Diane Rodgers, executive director of Central Connections, asked council members to consider allotting $2 million of the city’s $19 million in American Rescue Plan Act (ARPA) funds to expand its adult community center on Central Avenue.

Then Nelson Castillo from Prime Cincinnati said he hopes to expand and open a steak restaurant in Murphy’s Landing in downtown. Several restaurants have opened and closed in that location.

City Manager Paul Lolli said city staff is preparing a financial package for the restaurant that will be presented at the next council meeting on Oct. 4.

The Middletown restaurant will be called Primo Middletown and offer steaks, seafood and a wide wine selection.
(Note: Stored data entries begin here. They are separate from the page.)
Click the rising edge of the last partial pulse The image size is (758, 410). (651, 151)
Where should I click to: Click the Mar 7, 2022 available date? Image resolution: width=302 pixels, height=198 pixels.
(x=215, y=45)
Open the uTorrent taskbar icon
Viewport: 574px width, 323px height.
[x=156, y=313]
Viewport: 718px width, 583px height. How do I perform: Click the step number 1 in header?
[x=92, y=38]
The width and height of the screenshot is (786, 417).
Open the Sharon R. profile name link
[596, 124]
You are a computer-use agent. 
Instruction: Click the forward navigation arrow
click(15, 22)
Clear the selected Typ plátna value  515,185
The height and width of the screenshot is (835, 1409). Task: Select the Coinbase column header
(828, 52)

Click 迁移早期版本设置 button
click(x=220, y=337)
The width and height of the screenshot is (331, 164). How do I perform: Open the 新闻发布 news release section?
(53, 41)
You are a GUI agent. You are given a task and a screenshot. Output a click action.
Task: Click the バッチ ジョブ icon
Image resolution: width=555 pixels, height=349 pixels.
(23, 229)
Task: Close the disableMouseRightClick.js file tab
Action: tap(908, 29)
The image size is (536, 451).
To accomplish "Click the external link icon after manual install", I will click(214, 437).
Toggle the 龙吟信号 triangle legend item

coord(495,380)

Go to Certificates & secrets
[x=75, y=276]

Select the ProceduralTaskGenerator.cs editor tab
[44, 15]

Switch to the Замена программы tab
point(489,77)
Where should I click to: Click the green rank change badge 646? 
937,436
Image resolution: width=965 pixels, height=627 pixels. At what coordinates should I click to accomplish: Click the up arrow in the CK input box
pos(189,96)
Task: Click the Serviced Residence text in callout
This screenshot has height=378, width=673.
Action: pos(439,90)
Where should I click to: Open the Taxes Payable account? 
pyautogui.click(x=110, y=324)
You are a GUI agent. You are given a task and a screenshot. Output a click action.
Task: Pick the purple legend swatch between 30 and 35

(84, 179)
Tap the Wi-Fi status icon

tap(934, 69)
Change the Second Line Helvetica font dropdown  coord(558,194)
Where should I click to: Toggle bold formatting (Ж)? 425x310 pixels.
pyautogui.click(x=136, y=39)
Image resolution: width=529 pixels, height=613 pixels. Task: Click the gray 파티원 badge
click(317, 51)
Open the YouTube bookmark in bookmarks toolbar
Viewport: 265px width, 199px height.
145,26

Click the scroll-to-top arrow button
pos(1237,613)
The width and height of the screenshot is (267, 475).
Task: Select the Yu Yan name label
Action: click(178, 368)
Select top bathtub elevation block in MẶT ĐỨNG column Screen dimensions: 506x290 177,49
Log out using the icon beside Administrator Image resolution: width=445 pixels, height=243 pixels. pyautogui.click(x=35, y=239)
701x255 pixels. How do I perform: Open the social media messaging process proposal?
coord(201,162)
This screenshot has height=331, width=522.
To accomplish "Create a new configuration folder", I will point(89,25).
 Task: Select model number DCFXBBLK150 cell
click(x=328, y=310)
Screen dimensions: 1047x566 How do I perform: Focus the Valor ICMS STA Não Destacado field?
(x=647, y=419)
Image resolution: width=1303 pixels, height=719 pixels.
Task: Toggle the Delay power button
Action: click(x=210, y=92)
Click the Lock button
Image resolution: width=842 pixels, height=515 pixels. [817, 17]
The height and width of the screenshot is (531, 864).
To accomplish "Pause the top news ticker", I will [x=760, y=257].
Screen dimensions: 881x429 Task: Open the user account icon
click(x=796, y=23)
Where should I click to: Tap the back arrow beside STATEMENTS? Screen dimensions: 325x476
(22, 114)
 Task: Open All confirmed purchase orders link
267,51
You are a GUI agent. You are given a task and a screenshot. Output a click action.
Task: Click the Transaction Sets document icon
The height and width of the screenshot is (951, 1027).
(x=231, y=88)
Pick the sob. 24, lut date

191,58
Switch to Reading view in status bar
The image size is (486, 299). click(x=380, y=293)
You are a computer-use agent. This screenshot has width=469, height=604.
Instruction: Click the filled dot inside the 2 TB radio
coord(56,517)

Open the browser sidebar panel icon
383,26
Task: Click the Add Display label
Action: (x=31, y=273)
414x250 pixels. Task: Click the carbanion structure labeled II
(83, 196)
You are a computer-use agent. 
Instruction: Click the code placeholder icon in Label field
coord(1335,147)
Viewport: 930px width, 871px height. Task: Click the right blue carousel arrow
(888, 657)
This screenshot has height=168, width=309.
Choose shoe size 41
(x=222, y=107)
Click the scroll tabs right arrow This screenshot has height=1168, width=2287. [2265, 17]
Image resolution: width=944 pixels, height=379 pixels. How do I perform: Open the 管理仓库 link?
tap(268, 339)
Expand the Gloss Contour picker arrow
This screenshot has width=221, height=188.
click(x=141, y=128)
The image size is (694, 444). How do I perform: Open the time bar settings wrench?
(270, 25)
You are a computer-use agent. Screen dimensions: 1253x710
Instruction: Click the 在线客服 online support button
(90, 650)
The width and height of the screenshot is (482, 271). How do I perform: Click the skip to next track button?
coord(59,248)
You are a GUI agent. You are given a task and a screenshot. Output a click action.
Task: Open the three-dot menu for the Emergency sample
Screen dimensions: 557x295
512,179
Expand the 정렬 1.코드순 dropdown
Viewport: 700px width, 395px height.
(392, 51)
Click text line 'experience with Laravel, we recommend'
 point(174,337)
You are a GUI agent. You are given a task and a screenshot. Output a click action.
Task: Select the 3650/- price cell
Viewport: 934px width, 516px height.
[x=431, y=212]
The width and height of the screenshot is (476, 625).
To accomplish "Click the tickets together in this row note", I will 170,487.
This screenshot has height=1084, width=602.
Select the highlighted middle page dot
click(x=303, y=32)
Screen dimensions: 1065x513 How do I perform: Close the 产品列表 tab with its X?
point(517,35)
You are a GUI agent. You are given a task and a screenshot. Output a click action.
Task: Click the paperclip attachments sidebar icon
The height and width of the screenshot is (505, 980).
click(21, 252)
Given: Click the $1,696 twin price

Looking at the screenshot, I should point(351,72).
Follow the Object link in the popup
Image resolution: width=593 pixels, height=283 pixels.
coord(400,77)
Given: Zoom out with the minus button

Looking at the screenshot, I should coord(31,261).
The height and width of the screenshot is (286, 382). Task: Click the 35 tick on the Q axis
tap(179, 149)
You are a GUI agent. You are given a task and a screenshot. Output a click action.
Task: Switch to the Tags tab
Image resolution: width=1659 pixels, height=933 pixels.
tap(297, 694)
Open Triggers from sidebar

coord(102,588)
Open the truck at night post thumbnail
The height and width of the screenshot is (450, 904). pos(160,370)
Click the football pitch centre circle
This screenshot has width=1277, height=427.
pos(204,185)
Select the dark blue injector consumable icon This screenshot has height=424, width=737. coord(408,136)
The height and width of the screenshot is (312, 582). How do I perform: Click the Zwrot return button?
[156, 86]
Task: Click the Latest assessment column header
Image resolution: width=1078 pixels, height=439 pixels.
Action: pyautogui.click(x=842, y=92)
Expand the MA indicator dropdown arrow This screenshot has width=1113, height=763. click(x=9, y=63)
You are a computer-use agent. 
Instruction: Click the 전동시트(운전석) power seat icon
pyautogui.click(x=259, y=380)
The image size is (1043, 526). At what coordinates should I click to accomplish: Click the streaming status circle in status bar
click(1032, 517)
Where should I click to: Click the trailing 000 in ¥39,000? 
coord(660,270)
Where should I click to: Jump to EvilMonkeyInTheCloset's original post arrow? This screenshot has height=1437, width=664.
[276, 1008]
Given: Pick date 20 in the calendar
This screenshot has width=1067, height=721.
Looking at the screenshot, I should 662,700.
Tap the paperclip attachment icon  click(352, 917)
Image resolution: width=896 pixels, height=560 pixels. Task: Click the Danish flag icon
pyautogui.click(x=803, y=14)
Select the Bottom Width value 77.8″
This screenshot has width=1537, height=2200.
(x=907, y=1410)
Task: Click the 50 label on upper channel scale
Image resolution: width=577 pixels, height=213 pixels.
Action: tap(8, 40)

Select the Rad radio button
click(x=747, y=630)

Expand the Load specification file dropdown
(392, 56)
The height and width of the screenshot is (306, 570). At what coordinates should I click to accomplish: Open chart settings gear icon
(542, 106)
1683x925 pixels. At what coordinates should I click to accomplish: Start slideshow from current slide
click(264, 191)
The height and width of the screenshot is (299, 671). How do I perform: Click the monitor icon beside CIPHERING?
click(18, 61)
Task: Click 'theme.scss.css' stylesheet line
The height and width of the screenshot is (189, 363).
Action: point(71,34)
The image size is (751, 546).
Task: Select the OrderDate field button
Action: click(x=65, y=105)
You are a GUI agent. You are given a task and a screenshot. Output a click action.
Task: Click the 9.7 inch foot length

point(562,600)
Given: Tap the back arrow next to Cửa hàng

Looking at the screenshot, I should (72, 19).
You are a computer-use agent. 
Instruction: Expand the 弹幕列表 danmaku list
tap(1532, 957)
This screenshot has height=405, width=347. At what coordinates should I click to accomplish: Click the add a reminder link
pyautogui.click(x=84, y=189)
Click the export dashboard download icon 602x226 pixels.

Castillo said the restaurant will be open for brunch and dinner.

Castillo showed a short video of inside Prime Cincinnati that resembled something in Las Vegas with live entertainment.

Council member Rodney Muterspaw said Middletown has diverse restaurant options, but needs a steak house.

Rodgers, who has been executive director for less than one year, said an expanded community center will create jobs, bring visitors to the city and generate revenue.

During council comments, Mayor Nicole Condrey said the city is addressing every possible use of ARPA funds and wants the money to “come back to the city ten fold.”

Rodgers said the expansion will add 18,000 square feet to the 22,000 square feet facility. The expansion, she said, serves two purposes: Allows for more room for seniors, those 50 and older, to exercise, social interact and participate in health education classes and provides space for the center to host conferences and meetings.

The new building, located a short walk from Central Connections, will have two levels and includes a heated swimming pool, half-court basketball gym, card and game rooms, billiard room, conference rooms and indoor walking track.

The space also will be used to care for clients who need supervision during the day due to cognitive challenges and during evening hours, the center will offer day care for children while their parents use the facilities, according to Rodgers.

She said people have told her the proposed community center is “too fancy for Middletown.”

To that, she says, “Let’s raise the bar in Middletown.”

Rodgers said the center is working with an organization that will be conducting a feasibility study and a capital campaign. Middletown voters passed a 1-mill levy that was established to fund debt service for the Central Connections Senior Center. That levy expired last year and in May, Middletown voters passed a 1-mill levy to build four fire stations.

The center will be funded long term through monthly dues adults will pay to use the facility in the evening and from proceeds from events, and restaurant and bar sales, she said.

The expansion is needed to generate additional revenue since the center’s membership is largely in its 80s.

“We had to do something drastic,” she told the Journal-News after the meeting.

She said the center has spent $500,000 remodeling the interior and opening a restaurant and bar.

The center can host up to 800 people, she said. A group from Wright-Patterson Air Force Base has contacted the center about hosting 500 people for a Christmas party, and the next day, organizers of a convention want to bring 600 people to Middletown.